• **Exercise tasks**
- 1) Translate into Spanish this sentence from the Poisson distribution solution: "We sum these individual probabilities calculated in the previous step."
- 2) Resume the Poisson distribution solution after its final sentence.

• **Text section**
# # # #
Question

Assume that $$x$$ is a random variable having a Poisson probability distribution with a mean of $$2 .$$ Find the following probabilities: a. $$P(x \leq 2)$$b. $$P(x \geq 2)$$c. $$P(x=2)$$d. $$P(x=0)$$e. $$P(x<1)$$f. $$P(x<4)$$

Answer

## Question1:

**step1 Understanding the Poisson Probability Distribution**

The problem states that $$x$$ is a random variable following a Poisson probability distribution with a mean (average rate) of $$\lambda = 2$$. The Poisson Probability Mass Function gives the probability of observing exactly $$k$$ events in a fixed interval of time or space, when these events occur with a known constant mean rate and independently of the time since the last event. The formula for this probability is:

$$ P(x=k) = \frac{e^{-\lambda} \lambda^k}{k!} $$

Here, $$e$$ is Euler's number (approximately 2.71828), $$\lambda$$ is the mean number of occurrences (given as 2), and $$k$$ is the number of occurrences for which we want to find the probability (a non-negative integer). $$k!$$ represents the factorial of $$k$$, which is the product of all positive integers up to $$k$$ ($$0!$$ is defined as 1). We will first calculate the probability for individual values of $$x$$ that are relevant to our questions.

**step2 Calculate individual probabilities P(x=k)**

We need to calculate $$P(x=0), P(x=1), P(x=2),$$ and $$P(x=3)$$ using the given mean $$\lambda = 2$$. We will use a more precise value for $$e^{-2}$$ (approximately 0.13533528) to ensure accuracy in our calculations, then round the final answers to five decimal places.

For $$k=0$$:

$$ P(x=0) = \frac{e^{-2} 2^0}{0!} = \frac{e^{-2} \times 1}{1} = e^{-2} \approx 0.135335 $$

For $$k=1$$:

$$ P(x=1) = \frac{e^{-2} 2^1}{1!} = \frac{e^{-2} \times 2}{1} = 2e^{-2} \approx 2 \times 0.135335 = 0.270670 $$

For $$k=2$$:

$$ P(x=2) = \frac{e^{-2} 2^2}{2!} = \frac{e^{-2} \times 4}{2} = 2e^{-2} \approx 2 \times 0.135335 = 0.270670 $$

For $$k=3$$:

$$ P(x=3) = \frac{e^{-2} 2^3}{3!} = \frac{e^{-2} \times 8}{6} = \frac{4}{3}e^{-2} \approx \frac{4}{3} \times 0.135335 = 0.180447 $$

## Question1.a:

**step1 Calculate $$P(x \leq 2)$$**

The probability $$P(x \leq 2)$$ means the probability that the random variable $$x$$ is less than or equal to 2. This includes the probabilities of $$x=0, x=1,$$ and $$x=2$$. We sum these individual probabilities calculated in the previous step.
# # # #
• **Record set**

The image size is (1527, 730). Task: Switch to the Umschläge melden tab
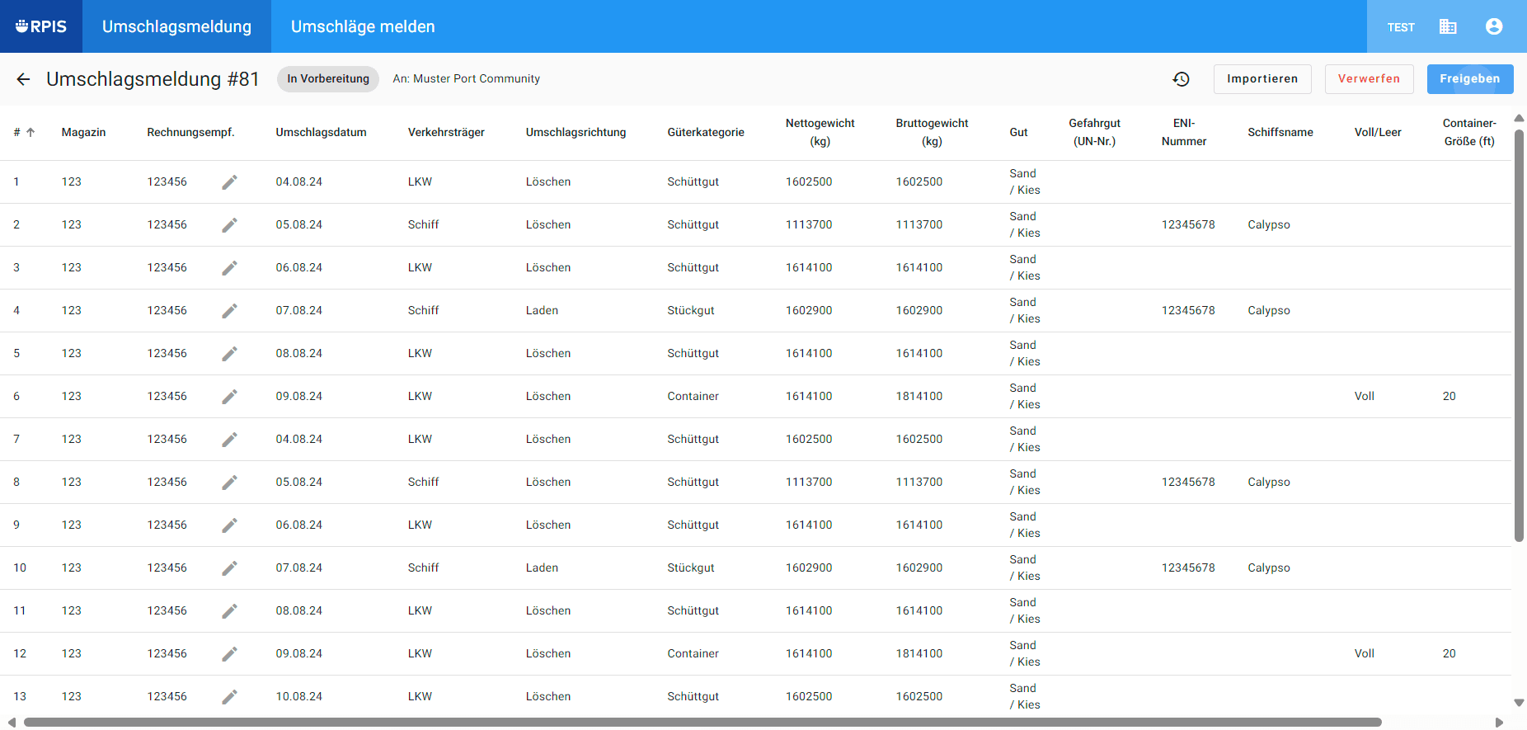click(363, 26)

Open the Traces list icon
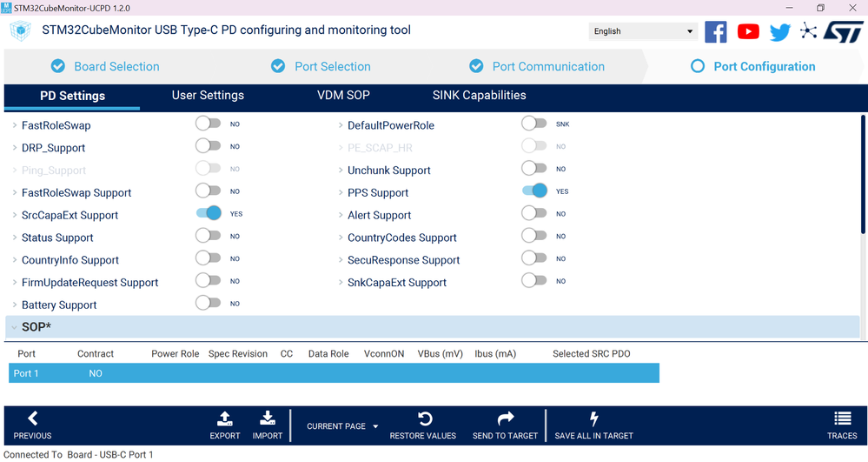(x=843, y=418)
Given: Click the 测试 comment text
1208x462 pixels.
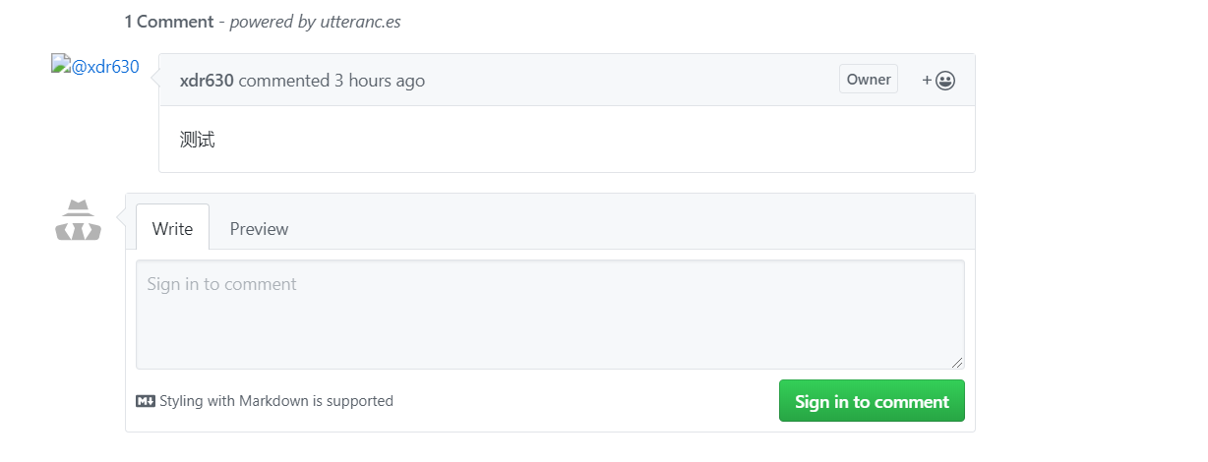Looking at the screenshot, I should point(197,140).
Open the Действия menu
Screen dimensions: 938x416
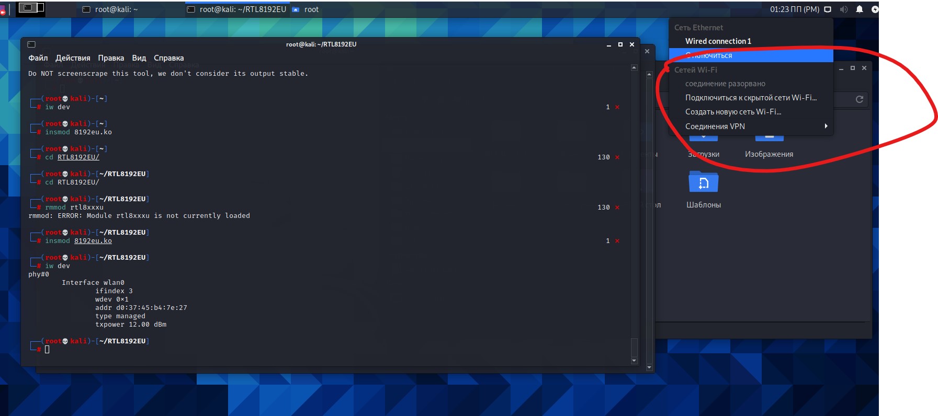pyautogui.click(x=73, y=58)
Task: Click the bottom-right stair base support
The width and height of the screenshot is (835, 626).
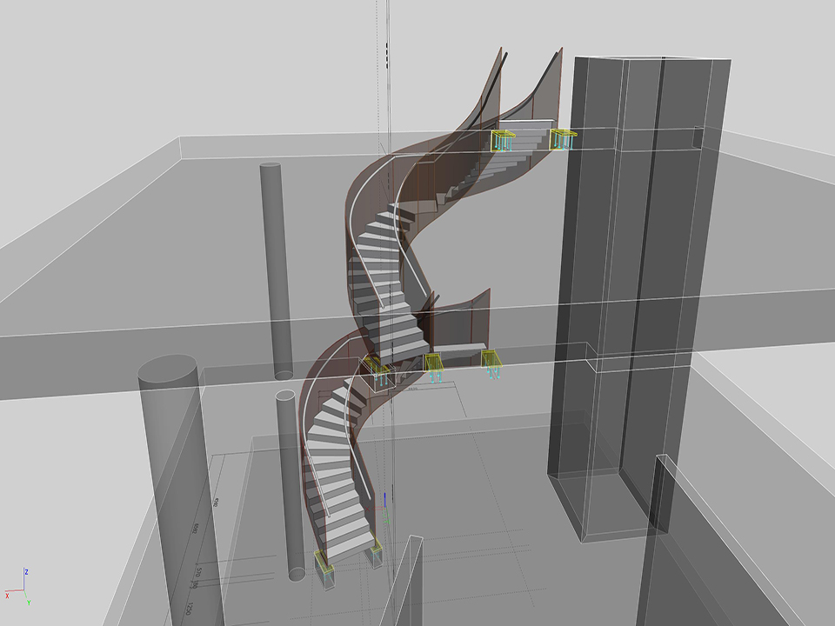Action: (x=375, y=552)
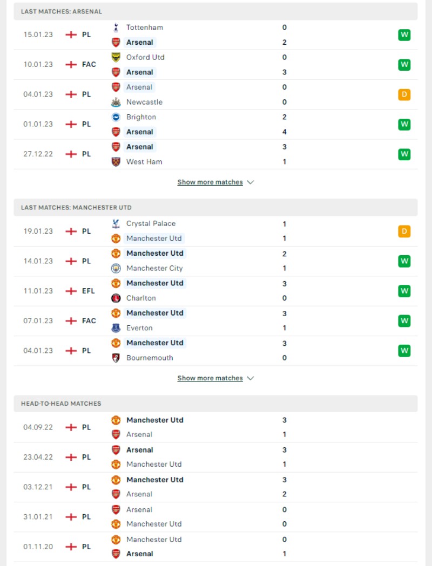Click the Newcastle club crest icon

click(116, 102)
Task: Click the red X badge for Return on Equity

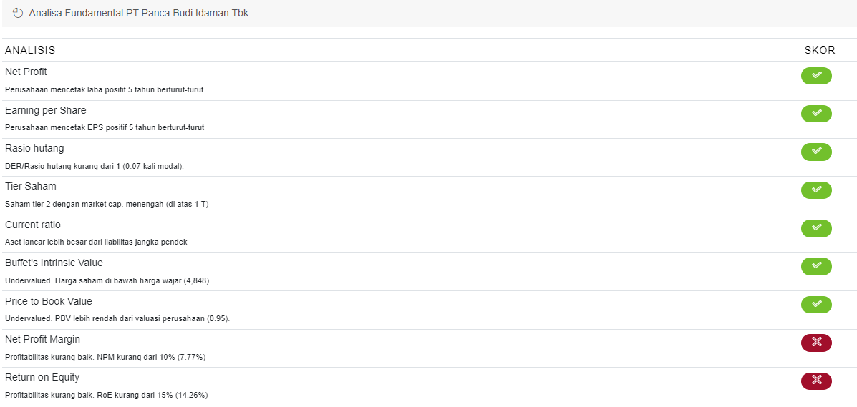Action: coord(816,381)
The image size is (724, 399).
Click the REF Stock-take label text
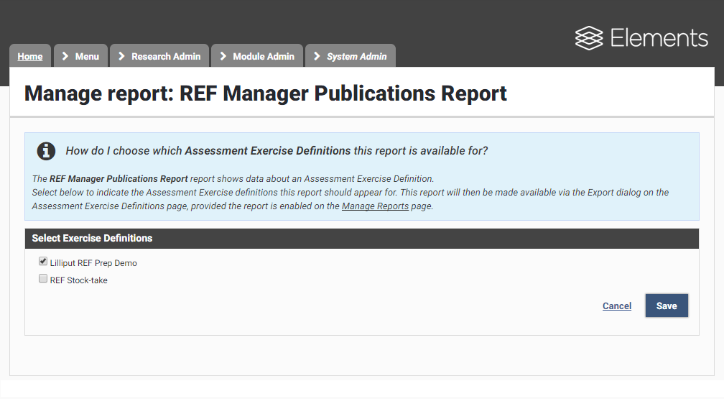pos(79,280)
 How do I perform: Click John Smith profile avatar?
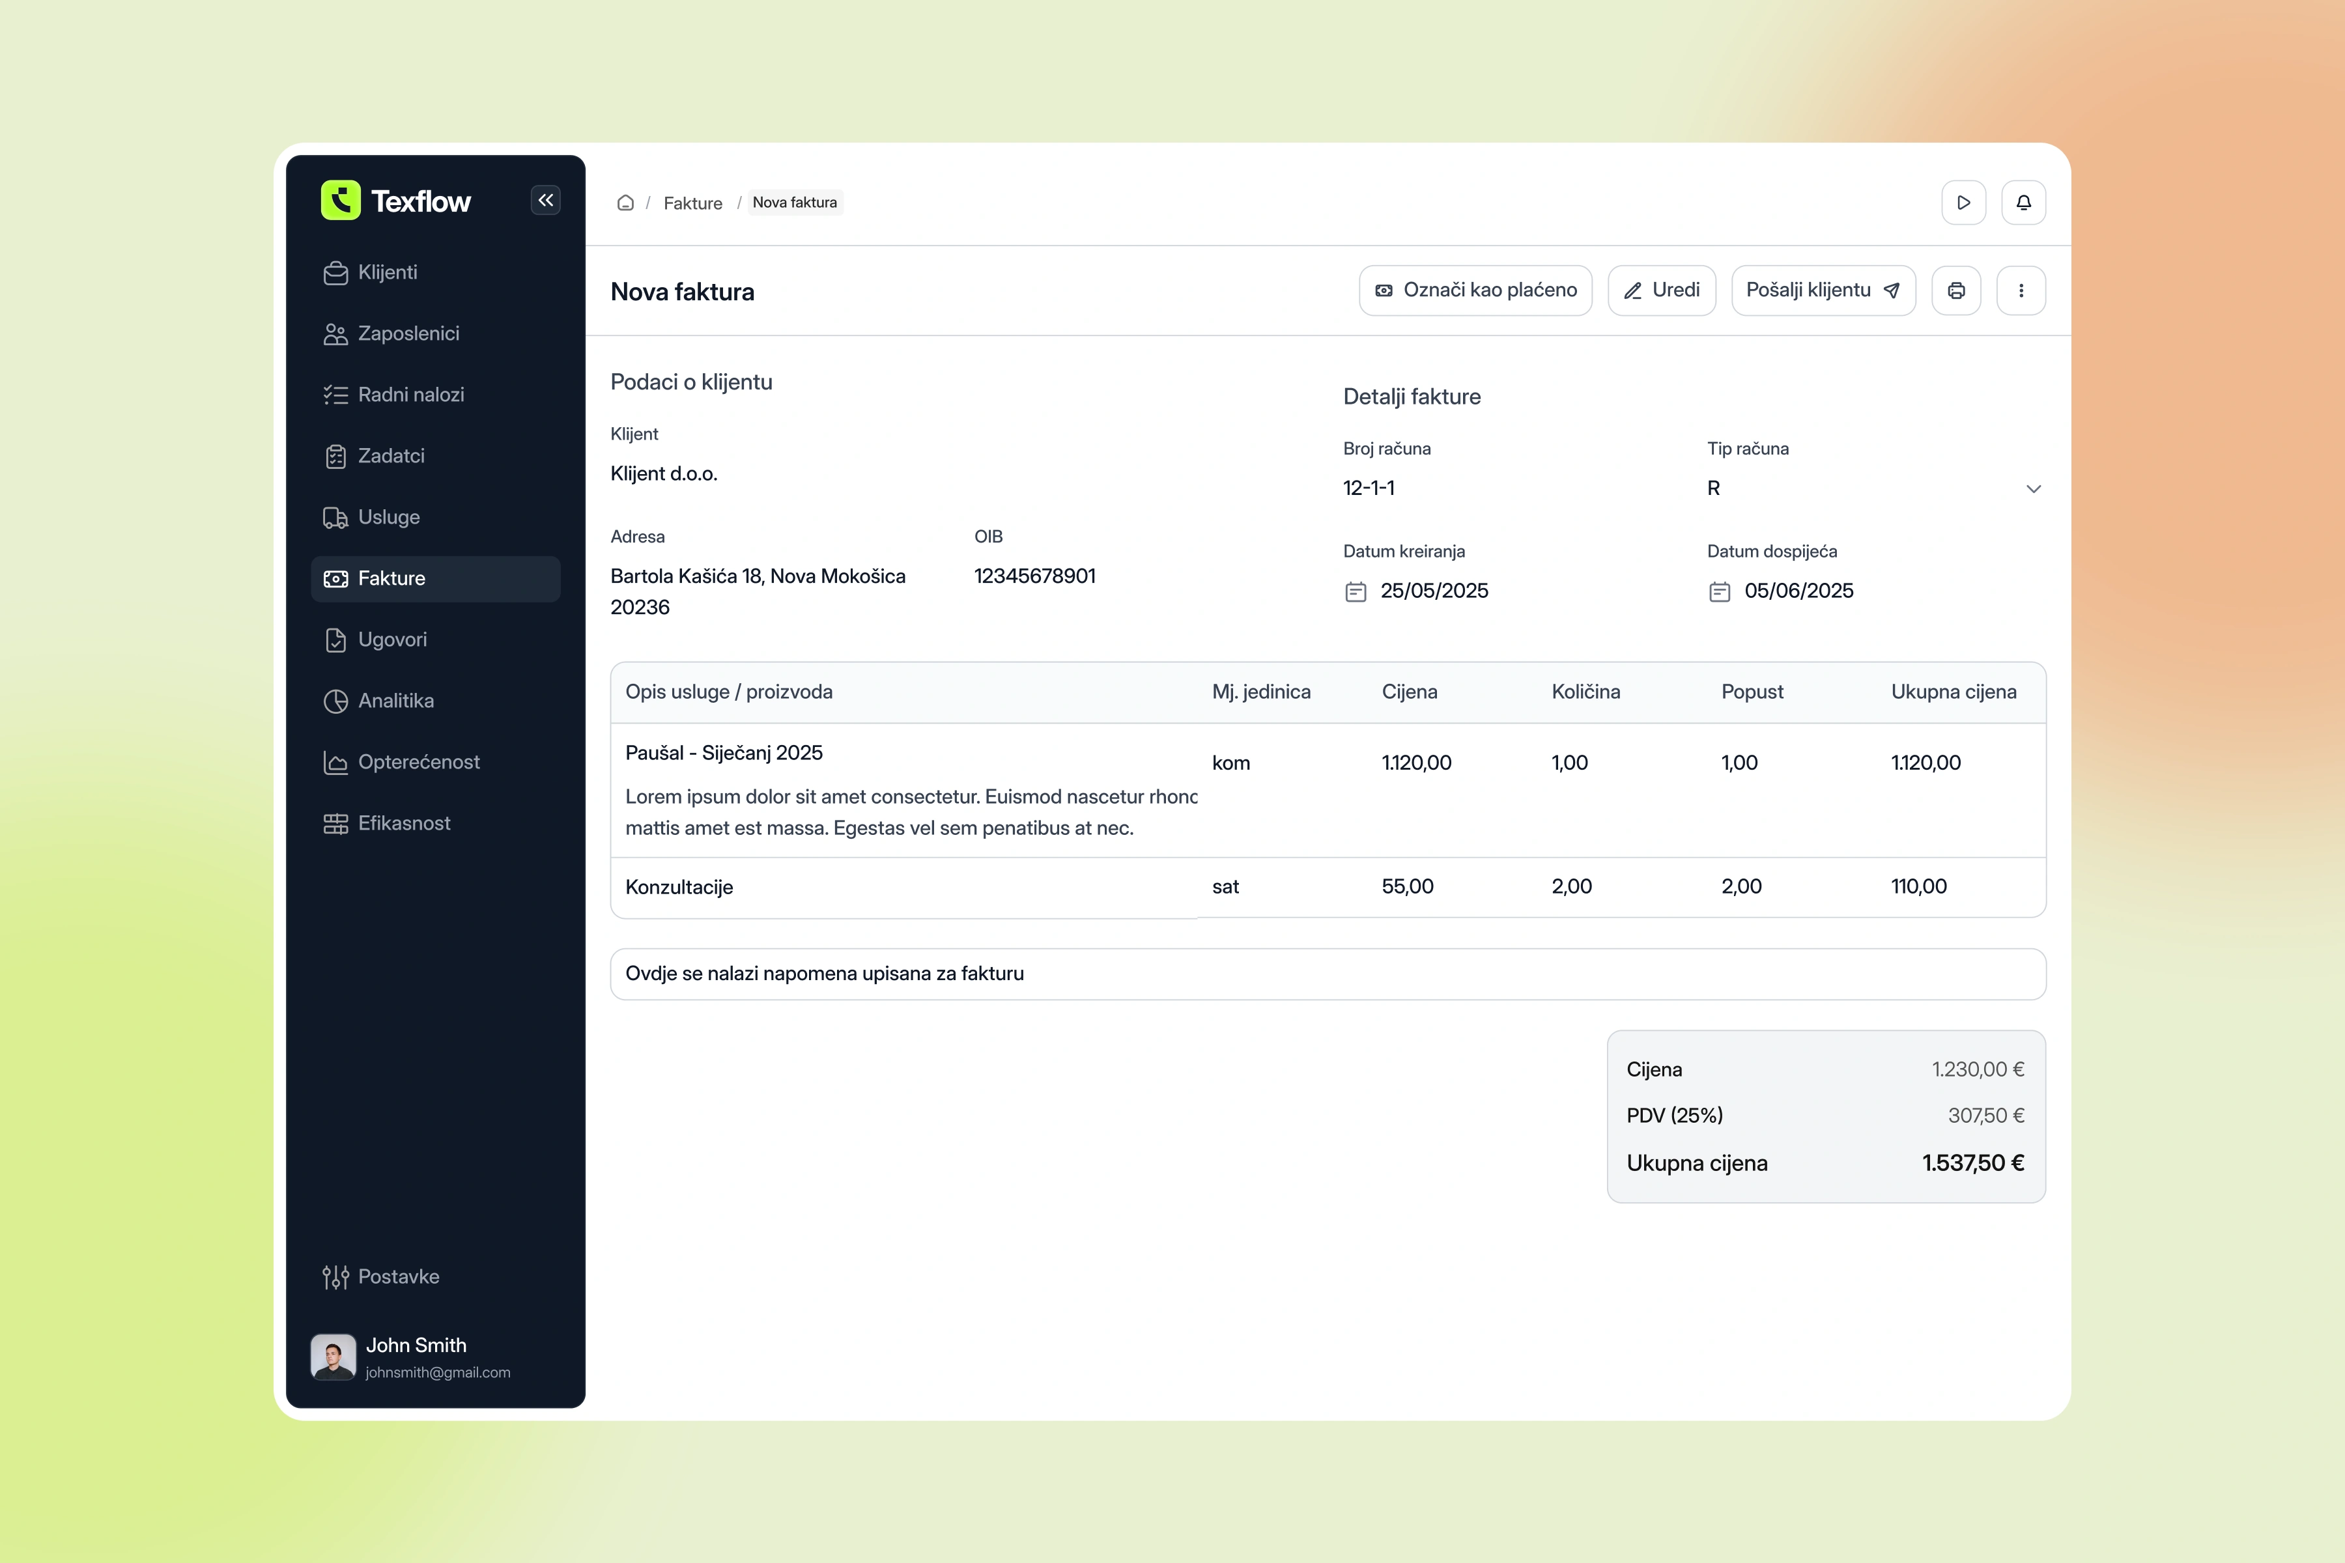pos(333,1357)
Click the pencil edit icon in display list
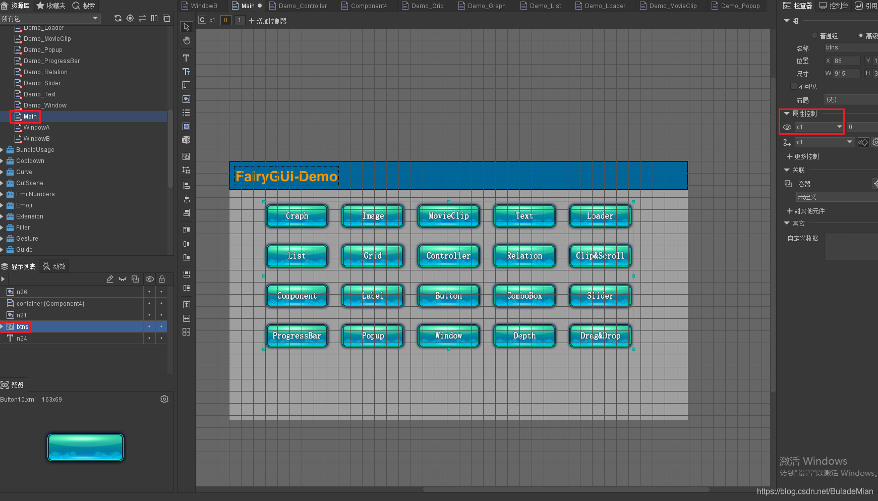This screenshot has width=878, height=501. click(x=110, y=279)
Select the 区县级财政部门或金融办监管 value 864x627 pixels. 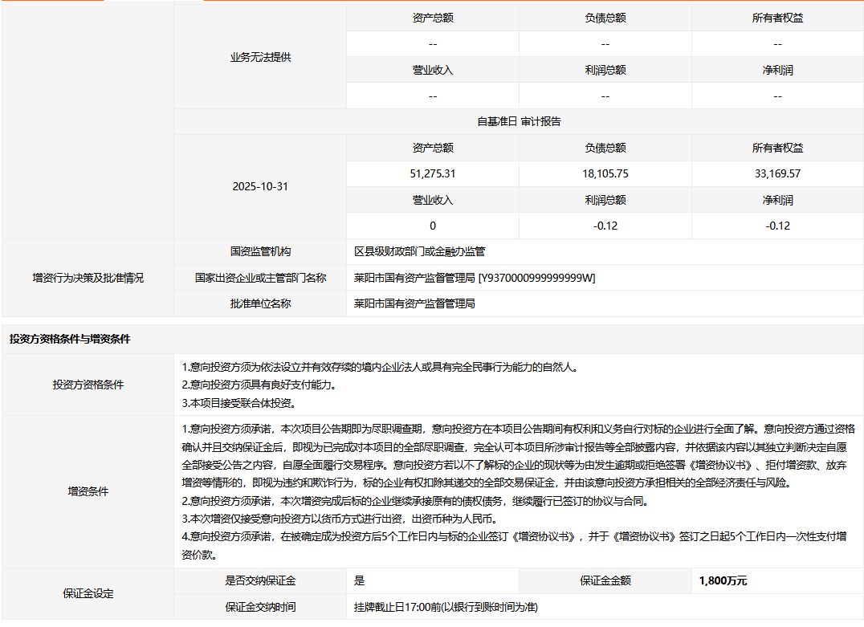pos(420,252)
# # # #
• **Task-by-task results**
- 1) Sumamos estas probabilidades individuales calculadas en el paso anterior.

- 2)
$$ P(x \leq 2) = P(x=0) + P(x=1) + P(x=2) $$

Substitute the calculated values:

$$ P(x \leq 2) \approx 0.135335 + 0.270670 + 0.270670 = 0.676675 $$

## Question1.b:

**step1 Calculate $$P(x \geq 2)$$**

The probability $$P(x \geq 2)$$ means the probability that the random variable $$x$$ is greater than or equal to 2. We can calculate this by using the complementary rule, which states that the probability of an event happening is 1 minus the probability of the event not happening. In this case, $$P(x \geq 2)$$ is $$1 - P(x < 2)$$. $$P(x < 2)$$ includes $$P(x=0)$$ and $$P(x=1)$$.

$$ P(x \geq 2) = 1 - P(x < 2) = 1 - (P(x=0) + P(x=1)) $$

Substitute the calculated values:

$$ P(x \geq 2) \approx 1 - (0.135335 + 0.270670) = 1 - 0.406005 = 0.593995 $$

## Question1.c:

**step1 Calculate $$P(x = 2)$$**

The probability $$P(x = 2)$$ is the specific probability we calculated for $$x$$ being exactly 2 in the initial step.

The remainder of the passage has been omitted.